August US headline PCE came in hotter than anticipated, up +6.2% vs. consensus for +6% forecast, but down from last month’s +6.3% reading. Core PCE (ex food/fuel) was also higher, up +4.9% vs. consensus and last month’s +4.7%. Today’s muted market reaction to a hotter inflation print reflects an understanding for the lagged nature of realized inflation data.
This morning, Fed Vice Chair Brainard reiterated the Fed’s commitment to inflation control, but was the first official in this cycle to highlight “the effects on activity and price setting in different sectors may occur with a lag.” Brainard also took a small step back from the hawkish Fed message to acknowledge the tightening of financial conditions from dollar strength and noted that real yields in almost all maturities are now in positive territory/restrictive.
Other US data was generally softer than expected with September Chicago PMI falling into contraction territory and a downward revision in September final Michigan consumer sentiment.
Eurozone CPI came in hotter for a fifth straight month, but not quite as bad as feared and China PMI’s came in mixed. China also announced a relaxation of floor rates on mortgages for first home buyers, while the PBOC injected large scale liquidity ahead of the Golden Week holiday.
Geopolitical headlines are in focus as the US and EU prepare additional sanctions on Russia in response to Putin’s planned annexation of four Ukraine territories.
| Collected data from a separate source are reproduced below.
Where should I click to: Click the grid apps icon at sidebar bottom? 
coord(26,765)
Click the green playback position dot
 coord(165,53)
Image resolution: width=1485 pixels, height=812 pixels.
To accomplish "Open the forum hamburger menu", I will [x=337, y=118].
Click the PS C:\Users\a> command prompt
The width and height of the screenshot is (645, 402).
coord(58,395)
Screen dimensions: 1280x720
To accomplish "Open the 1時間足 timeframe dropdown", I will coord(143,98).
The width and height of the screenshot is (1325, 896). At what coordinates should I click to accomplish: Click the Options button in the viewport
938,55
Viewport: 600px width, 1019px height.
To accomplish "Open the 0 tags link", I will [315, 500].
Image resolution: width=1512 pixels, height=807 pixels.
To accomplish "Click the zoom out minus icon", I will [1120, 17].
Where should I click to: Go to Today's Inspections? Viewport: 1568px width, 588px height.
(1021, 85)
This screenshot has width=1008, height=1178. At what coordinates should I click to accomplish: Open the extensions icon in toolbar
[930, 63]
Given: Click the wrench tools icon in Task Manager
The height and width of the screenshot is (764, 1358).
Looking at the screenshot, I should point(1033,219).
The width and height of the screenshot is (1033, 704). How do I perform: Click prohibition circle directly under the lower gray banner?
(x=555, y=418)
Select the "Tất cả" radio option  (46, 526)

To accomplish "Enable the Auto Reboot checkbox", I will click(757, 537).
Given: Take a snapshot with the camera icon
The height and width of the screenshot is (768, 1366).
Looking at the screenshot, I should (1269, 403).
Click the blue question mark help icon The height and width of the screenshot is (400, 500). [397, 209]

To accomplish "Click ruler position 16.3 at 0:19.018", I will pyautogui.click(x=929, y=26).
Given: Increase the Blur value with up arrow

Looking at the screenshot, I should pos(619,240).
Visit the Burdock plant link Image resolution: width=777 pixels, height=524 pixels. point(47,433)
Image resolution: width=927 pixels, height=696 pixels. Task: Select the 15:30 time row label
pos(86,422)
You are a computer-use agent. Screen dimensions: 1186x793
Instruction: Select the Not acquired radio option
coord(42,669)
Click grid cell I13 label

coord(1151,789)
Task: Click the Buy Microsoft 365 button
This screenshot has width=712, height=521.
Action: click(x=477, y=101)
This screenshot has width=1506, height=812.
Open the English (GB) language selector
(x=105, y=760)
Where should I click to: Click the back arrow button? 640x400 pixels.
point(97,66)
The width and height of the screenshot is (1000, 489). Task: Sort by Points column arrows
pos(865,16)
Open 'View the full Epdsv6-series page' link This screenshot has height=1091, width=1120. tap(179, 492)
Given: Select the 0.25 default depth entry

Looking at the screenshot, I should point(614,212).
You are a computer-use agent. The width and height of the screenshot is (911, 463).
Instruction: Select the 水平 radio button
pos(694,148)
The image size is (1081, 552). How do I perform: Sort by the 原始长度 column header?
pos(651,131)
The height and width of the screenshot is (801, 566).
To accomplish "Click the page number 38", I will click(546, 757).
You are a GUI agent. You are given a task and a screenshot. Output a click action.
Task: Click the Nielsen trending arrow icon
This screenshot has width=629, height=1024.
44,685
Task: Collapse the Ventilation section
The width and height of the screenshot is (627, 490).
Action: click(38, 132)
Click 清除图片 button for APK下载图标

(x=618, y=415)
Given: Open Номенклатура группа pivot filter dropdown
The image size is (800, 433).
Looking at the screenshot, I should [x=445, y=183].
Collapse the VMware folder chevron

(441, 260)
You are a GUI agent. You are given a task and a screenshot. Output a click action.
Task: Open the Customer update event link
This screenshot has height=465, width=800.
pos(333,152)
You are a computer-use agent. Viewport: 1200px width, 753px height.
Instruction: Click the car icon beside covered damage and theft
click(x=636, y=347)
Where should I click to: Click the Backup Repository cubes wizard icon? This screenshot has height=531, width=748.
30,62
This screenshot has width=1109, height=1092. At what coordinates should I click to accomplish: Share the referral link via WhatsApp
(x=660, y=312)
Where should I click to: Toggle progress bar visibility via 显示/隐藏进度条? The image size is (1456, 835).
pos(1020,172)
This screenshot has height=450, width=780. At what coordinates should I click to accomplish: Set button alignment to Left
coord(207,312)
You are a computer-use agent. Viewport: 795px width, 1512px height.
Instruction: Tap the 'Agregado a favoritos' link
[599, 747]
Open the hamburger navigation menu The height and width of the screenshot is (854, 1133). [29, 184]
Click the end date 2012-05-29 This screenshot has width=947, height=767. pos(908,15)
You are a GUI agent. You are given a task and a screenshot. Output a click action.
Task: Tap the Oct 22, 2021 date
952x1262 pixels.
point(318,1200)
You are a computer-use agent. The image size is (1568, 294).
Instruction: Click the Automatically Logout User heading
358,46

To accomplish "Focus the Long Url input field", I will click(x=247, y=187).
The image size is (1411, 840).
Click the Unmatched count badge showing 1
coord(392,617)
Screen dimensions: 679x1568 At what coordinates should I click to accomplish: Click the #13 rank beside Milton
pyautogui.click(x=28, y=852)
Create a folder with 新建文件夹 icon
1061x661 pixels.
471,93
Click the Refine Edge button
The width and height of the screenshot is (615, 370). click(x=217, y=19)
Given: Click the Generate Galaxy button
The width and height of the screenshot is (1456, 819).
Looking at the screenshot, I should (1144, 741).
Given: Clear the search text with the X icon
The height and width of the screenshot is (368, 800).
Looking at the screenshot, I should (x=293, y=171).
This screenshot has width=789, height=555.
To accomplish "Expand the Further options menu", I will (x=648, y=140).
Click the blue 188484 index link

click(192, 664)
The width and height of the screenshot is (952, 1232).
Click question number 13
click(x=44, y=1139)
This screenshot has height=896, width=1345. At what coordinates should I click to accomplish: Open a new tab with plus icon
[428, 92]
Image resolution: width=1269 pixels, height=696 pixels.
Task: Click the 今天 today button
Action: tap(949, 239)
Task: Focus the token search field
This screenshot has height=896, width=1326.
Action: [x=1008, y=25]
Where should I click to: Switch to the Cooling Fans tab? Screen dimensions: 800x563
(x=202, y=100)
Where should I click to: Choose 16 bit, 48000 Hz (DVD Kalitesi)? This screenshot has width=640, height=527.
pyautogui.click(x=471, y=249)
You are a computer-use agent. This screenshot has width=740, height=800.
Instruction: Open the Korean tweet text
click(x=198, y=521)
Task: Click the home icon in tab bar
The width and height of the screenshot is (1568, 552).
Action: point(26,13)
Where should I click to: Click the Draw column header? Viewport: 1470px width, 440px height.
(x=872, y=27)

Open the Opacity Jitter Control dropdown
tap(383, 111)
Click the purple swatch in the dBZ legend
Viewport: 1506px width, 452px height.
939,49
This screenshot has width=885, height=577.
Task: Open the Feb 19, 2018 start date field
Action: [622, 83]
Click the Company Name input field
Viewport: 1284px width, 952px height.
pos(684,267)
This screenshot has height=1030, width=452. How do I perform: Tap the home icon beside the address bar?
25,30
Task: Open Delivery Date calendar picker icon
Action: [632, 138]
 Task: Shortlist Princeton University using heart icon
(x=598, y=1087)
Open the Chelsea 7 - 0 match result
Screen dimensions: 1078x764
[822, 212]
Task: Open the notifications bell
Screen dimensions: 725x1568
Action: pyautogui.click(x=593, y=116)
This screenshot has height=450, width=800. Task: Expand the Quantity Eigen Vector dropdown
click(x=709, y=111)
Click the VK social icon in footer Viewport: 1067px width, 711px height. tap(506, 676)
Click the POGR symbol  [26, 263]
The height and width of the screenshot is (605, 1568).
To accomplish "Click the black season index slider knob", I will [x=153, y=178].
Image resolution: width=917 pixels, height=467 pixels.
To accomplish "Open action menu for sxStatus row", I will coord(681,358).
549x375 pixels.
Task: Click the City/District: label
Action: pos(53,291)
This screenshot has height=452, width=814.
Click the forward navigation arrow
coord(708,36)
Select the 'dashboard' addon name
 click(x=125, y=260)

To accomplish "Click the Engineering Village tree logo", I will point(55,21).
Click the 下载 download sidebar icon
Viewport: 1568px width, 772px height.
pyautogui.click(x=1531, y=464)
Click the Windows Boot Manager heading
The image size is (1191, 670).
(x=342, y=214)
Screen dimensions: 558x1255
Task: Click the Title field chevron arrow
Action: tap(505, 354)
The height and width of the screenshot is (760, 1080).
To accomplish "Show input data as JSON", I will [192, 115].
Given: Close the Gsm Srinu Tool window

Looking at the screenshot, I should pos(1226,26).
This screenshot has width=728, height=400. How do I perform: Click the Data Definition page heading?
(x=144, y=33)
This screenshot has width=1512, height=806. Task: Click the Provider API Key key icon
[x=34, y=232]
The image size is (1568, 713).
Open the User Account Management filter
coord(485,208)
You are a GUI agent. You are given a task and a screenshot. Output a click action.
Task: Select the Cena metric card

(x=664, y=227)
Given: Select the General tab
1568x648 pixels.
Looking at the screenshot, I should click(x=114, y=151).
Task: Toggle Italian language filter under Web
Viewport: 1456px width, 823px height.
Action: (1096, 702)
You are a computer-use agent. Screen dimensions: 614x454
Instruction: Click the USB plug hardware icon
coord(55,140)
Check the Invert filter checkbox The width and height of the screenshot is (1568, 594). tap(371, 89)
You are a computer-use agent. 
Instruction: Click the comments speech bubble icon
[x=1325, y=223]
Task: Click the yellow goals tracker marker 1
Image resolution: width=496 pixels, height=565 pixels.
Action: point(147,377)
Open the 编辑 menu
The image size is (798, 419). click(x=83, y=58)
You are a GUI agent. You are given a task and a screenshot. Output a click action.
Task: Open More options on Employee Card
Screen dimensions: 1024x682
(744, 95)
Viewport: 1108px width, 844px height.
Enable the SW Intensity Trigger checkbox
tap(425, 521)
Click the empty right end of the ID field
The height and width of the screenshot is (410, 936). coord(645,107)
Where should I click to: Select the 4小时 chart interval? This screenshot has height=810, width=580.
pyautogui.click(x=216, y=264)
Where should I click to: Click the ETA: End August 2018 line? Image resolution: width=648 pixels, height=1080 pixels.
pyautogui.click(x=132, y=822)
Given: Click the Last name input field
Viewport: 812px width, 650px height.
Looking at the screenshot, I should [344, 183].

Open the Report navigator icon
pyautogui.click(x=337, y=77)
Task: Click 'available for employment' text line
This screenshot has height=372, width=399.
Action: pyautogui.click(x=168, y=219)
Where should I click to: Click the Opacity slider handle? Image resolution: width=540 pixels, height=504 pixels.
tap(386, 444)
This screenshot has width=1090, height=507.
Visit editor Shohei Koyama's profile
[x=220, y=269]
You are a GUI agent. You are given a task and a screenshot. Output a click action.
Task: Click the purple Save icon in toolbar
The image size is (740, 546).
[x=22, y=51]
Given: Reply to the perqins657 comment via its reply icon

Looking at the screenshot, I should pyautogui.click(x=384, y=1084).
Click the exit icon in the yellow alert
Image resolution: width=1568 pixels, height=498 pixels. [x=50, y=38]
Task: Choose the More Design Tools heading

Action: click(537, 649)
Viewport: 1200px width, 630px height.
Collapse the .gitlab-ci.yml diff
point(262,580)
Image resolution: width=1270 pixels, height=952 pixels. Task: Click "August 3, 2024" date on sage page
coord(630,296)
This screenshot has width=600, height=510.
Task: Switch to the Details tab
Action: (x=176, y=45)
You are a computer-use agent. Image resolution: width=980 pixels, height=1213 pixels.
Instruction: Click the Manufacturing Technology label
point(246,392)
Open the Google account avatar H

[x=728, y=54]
The S&P 500 (SPX) is in deep oversold territory and just beyond levels we saw prior to the +17% summer reflex rally. Equity sentiment is at record bearish extremes and large non-bank cash holdings provide a major backstop for both bonds and stocks. Correlation between the two major asset classes has converged toward 1 and we expect an imminent reversal to occur in both markets simultaneously. A reversal in the SPX will likely be preceded by a short period (1-2 days) of momentum dispersion or a capitulation trade with over-owned names cascading lower. The former path is preferred because it’s more orderly and allows some time to add equity exposure. The capitulation-based path is easier to identify and will likely include an intraday breach of strong technical support at ~3500 before reversing higher. Terminal rate expectations have been the dominant cross market for equities since late-Q1 and any reflex rally will likely follow a lower terminal rate. The Fed’s updated dot plot from the September 21 meeting suggested March’23 rate ceiling of 4.50%. Terminal rate expectations peaked on September 23 at 4.67% and have mean reverted to 4.46% today. The distance below or above 4.50% will likely determine the near-term direction for the SPX.